Jon Stewart Criticizes Tucker Carlson's Visit to Russia

Jon Stewart's Latest Critique: Carlson's Russian Fascination.

by Nouman Rasool
Jon Stewart Criticizes Tucker Carlson's Visit to Russia
© Mike Coppola/Getty Images

Jon Stewart, the famed comedian and past "Daily Show" host, recently took Fox News host Tucker Carlson to task over his trip to Russia. A dynamic 10-minute segment saw Stewart return to his old show February 12, not shying away from topics of controversy such as his recent pointed comments on Presidents Joe Biden and Donald Trump.

In Stewart's latest monologue, he touched upon Carlson's controversial trip to Russia to interview President Vladimir Putin. Stewart criticized Carlson's excuses for going on the trip, sardonically noting that the television personality was claiming he had a journalistic obligation.

The Stewart goes on to lampoon the Carlson's crusade, which he gives some noble quest of freedom of speech, having a duplicitous window dressing. The segment also showed how Carlson marvels at the Russian banal lifestyle, by pointing at grocery stores and even their trolleys.

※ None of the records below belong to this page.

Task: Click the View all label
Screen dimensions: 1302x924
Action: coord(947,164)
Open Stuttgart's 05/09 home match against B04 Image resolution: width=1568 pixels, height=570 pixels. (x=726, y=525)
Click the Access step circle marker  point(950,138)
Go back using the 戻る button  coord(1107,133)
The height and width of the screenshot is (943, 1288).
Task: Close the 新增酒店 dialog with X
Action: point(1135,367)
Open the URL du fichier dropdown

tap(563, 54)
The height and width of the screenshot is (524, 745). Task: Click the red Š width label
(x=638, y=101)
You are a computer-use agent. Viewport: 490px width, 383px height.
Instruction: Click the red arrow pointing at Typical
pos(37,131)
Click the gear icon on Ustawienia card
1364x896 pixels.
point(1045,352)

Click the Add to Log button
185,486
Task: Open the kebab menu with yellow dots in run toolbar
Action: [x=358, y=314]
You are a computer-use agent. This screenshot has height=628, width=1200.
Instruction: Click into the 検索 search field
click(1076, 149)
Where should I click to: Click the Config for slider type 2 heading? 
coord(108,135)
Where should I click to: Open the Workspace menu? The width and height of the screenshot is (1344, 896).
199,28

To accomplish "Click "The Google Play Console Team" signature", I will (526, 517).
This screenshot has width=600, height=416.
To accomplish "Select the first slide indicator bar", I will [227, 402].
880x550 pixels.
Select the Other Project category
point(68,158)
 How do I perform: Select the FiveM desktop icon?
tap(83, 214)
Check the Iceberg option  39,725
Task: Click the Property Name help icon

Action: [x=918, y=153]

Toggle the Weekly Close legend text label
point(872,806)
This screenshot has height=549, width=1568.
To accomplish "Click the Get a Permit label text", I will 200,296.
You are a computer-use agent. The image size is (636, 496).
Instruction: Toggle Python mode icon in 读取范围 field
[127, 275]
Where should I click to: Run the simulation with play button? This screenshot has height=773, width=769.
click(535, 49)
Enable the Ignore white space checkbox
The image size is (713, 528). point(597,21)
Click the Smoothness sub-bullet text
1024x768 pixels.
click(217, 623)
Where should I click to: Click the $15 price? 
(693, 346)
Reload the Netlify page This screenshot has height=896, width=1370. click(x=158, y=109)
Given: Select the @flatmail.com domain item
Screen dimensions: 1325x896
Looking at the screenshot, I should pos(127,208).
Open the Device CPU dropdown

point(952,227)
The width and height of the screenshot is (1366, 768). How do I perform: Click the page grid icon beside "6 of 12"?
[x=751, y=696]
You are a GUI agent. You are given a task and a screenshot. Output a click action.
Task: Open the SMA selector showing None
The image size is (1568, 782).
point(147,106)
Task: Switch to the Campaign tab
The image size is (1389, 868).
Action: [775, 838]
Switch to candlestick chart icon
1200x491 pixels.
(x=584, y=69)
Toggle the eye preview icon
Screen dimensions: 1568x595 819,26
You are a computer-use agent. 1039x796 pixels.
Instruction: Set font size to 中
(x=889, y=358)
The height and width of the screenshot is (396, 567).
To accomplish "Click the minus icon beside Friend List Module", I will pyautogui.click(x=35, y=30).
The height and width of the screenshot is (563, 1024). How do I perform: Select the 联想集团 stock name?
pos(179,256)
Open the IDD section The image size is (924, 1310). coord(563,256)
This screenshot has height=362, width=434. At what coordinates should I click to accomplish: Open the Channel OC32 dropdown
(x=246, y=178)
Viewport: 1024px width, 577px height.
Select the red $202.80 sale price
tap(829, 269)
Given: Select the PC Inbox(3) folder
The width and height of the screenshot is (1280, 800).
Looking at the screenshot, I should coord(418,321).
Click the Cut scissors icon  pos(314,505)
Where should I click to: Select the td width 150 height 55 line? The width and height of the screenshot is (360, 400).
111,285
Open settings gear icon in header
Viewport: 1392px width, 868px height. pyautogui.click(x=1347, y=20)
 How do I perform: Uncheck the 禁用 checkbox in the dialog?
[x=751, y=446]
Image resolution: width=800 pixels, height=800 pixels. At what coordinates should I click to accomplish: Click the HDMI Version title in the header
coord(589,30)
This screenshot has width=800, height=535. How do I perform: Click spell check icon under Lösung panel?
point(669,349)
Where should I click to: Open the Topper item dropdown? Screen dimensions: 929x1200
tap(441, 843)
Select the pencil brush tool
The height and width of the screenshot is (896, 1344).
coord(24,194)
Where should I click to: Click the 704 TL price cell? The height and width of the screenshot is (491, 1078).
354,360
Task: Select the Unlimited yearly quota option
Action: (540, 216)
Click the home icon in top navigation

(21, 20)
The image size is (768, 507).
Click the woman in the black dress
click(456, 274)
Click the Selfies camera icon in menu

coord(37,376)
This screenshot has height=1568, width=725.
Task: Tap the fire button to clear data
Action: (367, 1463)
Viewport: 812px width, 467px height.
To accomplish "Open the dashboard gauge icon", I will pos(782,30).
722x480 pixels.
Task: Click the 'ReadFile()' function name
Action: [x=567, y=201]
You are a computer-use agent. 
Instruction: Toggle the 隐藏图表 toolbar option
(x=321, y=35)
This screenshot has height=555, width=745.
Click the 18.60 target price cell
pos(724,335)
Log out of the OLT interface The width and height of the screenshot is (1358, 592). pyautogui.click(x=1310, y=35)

Carlson had liked some of Moscow's comforts, such as the subway, which he'd praised as better than any then in the U.S. and had given special mention to the shopping carts with coin slots. He thought they would keep people from stealing the carts.

The slot system's example made by Stewart was laughably small.

Stewart Critiques Russian Romanticism

Stewart bluntly scolded Carlson's romanticizing of Russian life, taking the opportunity to point out a distinct contrast in luxuries between the day-to-day in Russia and the political situation.

He kept insisting on the arrest of the citizens respecting the Russian opposition leader Alexei Navalny, which shows the difference in freedom in Russia and America. Stewart wasn't going to pass up a chance to address Carlson's comments on Russian bread and grocery pricing, taking that as a metaphor of an overly simplified view of world economics.

He also closely followed the ideological line of Carlson in his critique of the ideological line of Putin in terms of a cultural war between the values of being "woke" and "unwoke". Stewart capped his monjsonologue with a sarcastic tweak, suggesting that Carlson's sunny impression of Russia might have been more believable if not for the "meddling assassins" clinging to Navalny's death.

This last note not only served to reinforce the grim realities of Russia, but it also reinforced Stewart's facility in harnessing humor into serious commentary.